Por el árbol trepa lentamente la
silueta alargada de la duda. Las ramas largas, estilizadas penetran como dedos
en la nube de hojas de una copa gris aterciopelada.
La ladera descarnada rompe la luz en
la sombra, luz que se evade sosegada entre tierra baldía, escombrada. Sones
imprecisos salpican el aire, el viento los lleva y los trae.

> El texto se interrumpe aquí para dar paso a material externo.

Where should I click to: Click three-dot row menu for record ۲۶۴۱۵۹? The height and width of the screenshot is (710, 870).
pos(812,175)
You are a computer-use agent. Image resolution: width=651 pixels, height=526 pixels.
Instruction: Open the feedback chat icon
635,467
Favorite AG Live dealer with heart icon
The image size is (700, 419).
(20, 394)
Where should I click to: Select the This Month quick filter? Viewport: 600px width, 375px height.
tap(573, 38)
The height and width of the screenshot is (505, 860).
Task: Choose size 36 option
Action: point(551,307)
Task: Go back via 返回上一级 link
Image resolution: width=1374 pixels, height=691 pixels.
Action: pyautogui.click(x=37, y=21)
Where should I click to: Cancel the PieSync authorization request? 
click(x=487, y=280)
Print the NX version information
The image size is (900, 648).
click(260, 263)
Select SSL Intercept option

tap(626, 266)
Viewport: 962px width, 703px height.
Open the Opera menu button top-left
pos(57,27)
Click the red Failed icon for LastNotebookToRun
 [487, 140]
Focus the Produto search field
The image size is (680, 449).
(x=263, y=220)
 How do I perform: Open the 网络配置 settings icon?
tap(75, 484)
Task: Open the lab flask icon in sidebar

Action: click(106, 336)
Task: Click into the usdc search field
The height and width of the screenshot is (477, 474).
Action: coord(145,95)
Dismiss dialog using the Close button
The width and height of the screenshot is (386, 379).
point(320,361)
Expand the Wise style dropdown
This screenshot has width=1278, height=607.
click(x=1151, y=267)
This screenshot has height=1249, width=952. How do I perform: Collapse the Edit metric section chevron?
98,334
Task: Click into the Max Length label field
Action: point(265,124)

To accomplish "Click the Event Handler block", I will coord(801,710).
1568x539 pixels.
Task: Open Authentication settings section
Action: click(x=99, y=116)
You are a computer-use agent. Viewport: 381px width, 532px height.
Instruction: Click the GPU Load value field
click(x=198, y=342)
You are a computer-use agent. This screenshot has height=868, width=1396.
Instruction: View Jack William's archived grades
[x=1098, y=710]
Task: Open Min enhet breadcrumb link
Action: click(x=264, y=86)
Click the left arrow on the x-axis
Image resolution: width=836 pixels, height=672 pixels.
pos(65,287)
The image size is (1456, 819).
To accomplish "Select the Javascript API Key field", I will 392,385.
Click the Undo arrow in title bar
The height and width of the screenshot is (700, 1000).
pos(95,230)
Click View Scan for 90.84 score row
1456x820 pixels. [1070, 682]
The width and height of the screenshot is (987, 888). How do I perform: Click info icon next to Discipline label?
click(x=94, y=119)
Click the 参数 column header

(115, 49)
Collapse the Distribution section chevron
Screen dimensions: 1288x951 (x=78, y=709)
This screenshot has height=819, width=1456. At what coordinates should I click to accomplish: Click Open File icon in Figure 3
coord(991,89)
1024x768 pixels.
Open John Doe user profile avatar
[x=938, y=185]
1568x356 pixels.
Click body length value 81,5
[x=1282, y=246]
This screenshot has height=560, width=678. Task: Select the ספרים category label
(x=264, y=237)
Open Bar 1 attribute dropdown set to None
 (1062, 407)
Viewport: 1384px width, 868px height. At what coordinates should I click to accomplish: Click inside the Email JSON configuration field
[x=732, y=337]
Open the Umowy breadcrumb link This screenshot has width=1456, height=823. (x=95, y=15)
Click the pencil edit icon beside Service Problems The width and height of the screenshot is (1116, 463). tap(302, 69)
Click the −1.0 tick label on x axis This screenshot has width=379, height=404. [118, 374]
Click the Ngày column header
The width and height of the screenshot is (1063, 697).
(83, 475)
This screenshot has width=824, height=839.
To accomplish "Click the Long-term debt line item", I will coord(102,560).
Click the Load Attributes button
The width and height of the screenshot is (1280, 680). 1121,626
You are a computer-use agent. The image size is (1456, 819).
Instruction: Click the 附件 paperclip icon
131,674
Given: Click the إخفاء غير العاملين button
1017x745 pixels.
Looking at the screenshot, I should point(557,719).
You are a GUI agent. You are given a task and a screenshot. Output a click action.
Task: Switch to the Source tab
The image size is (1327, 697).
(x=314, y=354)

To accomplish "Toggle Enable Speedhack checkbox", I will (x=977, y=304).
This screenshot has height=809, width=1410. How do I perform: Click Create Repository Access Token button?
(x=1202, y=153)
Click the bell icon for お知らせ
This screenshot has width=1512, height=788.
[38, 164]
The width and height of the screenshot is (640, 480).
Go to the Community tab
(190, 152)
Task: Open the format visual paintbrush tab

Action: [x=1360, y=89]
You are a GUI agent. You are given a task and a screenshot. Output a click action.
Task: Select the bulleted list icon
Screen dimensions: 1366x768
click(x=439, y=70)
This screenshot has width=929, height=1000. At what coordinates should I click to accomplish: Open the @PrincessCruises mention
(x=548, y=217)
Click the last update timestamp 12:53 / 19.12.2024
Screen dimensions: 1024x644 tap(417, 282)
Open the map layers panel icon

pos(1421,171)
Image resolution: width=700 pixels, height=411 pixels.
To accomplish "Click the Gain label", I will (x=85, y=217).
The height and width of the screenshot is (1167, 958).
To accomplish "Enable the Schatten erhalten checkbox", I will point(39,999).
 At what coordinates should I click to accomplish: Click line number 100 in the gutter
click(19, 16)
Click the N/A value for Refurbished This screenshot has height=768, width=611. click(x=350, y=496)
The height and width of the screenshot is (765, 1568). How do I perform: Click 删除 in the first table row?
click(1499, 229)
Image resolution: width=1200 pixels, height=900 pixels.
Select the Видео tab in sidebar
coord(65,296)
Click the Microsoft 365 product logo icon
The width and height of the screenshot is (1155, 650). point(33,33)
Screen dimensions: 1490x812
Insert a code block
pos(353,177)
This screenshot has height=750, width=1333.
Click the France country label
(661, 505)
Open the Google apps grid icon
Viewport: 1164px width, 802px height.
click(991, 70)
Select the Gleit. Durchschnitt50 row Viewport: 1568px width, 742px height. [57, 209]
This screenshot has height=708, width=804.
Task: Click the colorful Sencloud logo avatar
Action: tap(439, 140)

La noche se extiende más allá del
barrio, amplia, rotunda, luminosamente sombría. Rumores callados, acechantes,
atraviesan el páramo.
Una media luna alta y solitaria mecida
en su órbita, cabalga el cielo enigmática, algunas estrellas atrevidas
parpadean en la bóveda oscura y suave.
Buscaron palabras y no encontraron mas
que vacíos imposibles de llenar, buscaron entre las esquirlas de vida y no
hallaron sino nudos entrelazados en sí mismos.
Ninguna voz se oyó fuera, ninguna
caricia alivió el momento, ninguna palabra fue pronunciada, sólo el dolor y la
angustia de un instante infinito, de paso lento, un dolor arraigado en algún
lugar profundo e indefinido, un dolor piélago, perenne, sempiterno.
El silencio se prodigó aplacando
cualquier sonido, sosegando el sentimiento. Cayó la vida en ese instante
mágico, silente, acordado. Y el silencio se hizo tangible, casi razón, fue sólo
entonces cuando la Vida desprovista de la informe materia antigua, se abrió
paso hacia aquel horizonte infinito al que van las almas cuando son libres.